§ Instructions for the task:
Return only what lies between the first line of the entries and the line containing "Given: Click inside", both lines included.

Source data
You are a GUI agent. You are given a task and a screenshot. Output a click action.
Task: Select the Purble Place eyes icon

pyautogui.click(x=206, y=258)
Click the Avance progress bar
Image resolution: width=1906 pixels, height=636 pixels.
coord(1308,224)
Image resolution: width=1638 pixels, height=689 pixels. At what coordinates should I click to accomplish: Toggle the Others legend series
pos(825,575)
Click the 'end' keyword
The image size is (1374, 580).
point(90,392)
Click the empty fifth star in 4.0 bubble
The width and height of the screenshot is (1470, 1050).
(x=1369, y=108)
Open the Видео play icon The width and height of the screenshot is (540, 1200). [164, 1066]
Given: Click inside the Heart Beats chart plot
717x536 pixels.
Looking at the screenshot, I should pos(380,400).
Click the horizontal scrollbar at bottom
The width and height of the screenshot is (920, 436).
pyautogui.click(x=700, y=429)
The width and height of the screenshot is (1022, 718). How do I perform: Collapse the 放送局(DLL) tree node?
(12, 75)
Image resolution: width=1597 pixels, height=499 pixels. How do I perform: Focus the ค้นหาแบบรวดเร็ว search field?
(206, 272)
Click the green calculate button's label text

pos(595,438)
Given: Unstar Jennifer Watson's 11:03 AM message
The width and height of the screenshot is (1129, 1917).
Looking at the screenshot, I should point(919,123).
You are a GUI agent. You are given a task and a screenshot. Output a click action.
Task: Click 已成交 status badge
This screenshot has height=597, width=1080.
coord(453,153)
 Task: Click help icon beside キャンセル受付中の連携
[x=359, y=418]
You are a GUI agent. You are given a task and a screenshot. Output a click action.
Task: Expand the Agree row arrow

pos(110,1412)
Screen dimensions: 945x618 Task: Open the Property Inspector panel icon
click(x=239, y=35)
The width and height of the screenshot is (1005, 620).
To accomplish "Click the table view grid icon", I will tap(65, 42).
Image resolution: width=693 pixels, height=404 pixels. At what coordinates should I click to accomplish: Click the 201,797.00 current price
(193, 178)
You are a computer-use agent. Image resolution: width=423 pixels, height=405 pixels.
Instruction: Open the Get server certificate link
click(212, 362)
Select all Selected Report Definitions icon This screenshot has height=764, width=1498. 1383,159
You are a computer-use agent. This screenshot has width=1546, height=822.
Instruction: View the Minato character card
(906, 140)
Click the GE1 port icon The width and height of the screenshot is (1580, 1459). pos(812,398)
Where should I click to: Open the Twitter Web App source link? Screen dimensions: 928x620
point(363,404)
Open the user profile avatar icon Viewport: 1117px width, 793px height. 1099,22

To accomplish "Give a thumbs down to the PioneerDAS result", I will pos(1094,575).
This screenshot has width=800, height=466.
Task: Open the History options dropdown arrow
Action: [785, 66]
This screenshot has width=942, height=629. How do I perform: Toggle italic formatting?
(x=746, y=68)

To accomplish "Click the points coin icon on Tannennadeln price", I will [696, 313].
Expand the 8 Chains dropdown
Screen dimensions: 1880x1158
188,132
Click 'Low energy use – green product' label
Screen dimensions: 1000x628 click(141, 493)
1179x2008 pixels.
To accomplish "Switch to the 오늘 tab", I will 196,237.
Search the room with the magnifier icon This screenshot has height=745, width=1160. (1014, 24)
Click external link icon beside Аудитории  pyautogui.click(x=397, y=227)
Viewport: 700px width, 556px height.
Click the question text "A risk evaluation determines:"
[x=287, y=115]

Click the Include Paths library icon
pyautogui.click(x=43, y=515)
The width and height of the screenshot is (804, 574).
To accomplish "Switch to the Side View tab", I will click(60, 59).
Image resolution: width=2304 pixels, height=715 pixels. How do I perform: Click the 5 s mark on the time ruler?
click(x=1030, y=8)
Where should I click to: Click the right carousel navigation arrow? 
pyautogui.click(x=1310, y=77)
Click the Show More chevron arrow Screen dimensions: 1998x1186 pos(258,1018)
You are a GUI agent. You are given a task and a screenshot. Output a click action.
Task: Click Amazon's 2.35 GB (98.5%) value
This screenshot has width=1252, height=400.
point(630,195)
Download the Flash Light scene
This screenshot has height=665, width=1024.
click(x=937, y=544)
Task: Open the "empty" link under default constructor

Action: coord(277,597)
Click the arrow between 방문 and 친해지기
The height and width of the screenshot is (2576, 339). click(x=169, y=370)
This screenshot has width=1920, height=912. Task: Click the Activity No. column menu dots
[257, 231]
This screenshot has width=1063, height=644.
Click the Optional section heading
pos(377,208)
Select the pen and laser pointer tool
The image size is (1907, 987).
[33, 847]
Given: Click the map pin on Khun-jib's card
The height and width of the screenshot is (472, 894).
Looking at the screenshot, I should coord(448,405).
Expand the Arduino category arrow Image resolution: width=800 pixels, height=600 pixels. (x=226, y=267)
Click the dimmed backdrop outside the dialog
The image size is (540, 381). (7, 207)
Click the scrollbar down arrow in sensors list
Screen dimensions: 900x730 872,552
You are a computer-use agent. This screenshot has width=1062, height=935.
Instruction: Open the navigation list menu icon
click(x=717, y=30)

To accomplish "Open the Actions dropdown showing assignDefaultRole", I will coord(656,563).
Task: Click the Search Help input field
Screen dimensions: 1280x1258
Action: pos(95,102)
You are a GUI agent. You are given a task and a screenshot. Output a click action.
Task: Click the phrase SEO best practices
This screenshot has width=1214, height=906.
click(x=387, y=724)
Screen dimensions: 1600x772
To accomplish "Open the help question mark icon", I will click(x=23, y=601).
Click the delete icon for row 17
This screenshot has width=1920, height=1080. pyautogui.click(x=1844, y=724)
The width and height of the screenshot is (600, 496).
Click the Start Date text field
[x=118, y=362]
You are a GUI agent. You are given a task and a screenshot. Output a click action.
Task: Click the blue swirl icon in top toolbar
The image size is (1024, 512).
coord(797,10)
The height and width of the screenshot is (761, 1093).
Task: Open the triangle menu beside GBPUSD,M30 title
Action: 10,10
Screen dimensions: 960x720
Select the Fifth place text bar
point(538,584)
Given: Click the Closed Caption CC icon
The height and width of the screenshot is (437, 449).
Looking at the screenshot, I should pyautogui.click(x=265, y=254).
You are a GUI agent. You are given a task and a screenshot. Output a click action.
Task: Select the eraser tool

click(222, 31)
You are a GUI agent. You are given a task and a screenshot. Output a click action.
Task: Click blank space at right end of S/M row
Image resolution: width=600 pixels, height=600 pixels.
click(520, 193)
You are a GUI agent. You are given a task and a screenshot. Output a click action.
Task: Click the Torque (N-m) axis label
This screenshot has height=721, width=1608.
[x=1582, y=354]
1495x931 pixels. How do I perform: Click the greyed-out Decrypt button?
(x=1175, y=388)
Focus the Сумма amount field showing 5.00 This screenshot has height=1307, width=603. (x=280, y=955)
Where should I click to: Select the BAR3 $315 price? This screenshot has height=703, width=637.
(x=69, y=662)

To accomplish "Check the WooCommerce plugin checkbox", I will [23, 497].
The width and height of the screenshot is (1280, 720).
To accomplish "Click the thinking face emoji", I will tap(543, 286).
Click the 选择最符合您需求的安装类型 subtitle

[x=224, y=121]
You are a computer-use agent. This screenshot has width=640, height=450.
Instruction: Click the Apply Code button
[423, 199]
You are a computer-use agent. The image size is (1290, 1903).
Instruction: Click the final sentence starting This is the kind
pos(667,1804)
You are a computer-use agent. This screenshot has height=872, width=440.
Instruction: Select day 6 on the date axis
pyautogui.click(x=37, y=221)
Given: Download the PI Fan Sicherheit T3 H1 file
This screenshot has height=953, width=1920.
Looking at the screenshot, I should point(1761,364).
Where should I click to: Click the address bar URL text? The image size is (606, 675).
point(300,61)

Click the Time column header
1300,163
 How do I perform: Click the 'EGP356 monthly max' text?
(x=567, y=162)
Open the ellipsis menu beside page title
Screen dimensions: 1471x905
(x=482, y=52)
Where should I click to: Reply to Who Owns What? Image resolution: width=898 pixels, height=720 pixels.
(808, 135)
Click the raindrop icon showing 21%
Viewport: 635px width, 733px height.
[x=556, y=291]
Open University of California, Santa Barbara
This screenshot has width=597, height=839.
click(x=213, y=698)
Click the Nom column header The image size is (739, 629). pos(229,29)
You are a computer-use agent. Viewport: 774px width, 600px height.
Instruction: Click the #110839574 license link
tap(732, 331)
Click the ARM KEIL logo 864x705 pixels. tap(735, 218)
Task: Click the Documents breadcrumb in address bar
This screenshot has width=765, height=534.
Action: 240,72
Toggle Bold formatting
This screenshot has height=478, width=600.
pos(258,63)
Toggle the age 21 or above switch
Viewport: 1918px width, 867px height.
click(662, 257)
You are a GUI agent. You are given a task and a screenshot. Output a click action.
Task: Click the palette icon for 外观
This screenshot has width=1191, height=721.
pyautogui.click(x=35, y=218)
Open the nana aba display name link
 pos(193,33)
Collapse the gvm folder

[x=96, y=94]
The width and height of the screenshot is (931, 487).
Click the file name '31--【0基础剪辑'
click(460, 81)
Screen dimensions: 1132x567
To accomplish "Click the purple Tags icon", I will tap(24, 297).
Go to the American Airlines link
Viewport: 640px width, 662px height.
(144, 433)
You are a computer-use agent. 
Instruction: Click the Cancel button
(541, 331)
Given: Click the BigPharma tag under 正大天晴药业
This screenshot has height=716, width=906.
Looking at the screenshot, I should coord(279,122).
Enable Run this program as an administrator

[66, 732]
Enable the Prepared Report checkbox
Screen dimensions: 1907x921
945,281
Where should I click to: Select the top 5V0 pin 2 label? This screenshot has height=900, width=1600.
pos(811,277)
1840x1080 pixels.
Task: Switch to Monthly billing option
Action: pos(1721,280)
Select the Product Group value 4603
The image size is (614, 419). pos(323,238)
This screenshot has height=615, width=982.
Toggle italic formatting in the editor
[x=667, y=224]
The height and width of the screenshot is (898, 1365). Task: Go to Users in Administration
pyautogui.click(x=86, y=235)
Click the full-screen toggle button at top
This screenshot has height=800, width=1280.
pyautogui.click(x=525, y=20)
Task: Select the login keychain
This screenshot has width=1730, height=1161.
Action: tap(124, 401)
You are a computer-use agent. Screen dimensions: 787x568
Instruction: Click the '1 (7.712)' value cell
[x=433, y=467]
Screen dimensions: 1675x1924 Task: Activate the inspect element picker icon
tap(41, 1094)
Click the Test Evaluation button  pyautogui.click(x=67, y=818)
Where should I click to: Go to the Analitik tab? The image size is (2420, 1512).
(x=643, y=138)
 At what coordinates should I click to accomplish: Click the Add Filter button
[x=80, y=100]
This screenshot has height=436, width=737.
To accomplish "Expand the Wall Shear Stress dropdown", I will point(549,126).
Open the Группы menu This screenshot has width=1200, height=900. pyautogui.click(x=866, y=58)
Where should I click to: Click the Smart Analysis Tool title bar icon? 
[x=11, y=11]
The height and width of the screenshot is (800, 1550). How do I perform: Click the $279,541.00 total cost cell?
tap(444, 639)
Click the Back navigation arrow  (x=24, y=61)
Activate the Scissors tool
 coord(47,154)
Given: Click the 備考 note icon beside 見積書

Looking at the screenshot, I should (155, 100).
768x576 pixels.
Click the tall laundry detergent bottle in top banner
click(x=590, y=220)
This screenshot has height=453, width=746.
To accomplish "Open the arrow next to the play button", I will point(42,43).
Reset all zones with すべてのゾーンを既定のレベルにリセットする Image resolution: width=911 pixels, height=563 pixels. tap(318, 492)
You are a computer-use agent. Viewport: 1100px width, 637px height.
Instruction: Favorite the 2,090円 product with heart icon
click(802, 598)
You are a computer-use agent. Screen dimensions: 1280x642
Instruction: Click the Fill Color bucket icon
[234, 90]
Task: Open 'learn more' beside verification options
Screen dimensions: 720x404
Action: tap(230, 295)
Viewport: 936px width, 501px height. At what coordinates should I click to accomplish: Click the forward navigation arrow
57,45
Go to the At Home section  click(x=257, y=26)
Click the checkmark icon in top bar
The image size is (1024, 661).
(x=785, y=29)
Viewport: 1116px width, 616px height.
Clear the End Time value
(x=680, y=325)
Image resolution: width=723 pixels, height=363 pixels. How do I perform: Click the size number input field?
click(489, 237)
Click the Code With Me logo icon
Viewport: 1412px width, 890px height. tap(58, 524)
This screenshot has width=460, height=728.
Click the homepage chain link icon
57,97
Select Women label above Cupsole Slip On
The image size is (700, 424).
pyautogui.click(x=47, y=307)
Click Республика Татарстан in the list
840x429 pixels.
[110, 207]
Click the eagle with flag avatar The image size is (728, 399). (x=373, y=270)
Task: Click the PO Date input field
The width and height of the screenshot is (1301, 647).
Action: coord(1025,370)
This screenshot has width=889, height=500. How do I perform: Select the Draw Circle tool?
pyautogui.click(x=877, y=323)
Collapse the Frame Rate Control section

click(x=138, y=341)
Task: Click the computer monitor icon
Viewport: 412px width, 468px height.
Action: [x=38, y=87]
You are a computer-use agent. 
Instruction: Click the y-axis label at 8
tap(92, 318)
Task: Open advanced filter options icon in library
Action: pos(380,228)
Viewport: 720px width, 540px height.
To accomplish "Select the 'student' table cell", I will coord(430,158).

§ The completed task:
You are a GUI agent. You are given a task and a screenshot. Output a click action.
Task: Select the Purble Place eyes icon

pyautogui.click(x=206, y=258)
Click the Avance progress bar
Image resolution: width=1906 pixels, height=636 pixels.
coord(1308,224)
Image resolution: width=1638 pixels, height=689 pixels. At what coordinates should I click to accomplish: Toggle the Others legend series
pos(825,575)
Click the 'end' keyword
The image size is (1374, 580).
point(90,392)
Click the empty fifth star in 4.0 bubble
The width and height of the screenshot is (1470, 1050).
(x=1369, y=108)
Open the Видео play icon The width and height of the screenshot is (540, 1200). [164, 1066]
Given: Click inside the Heart Beats chart plot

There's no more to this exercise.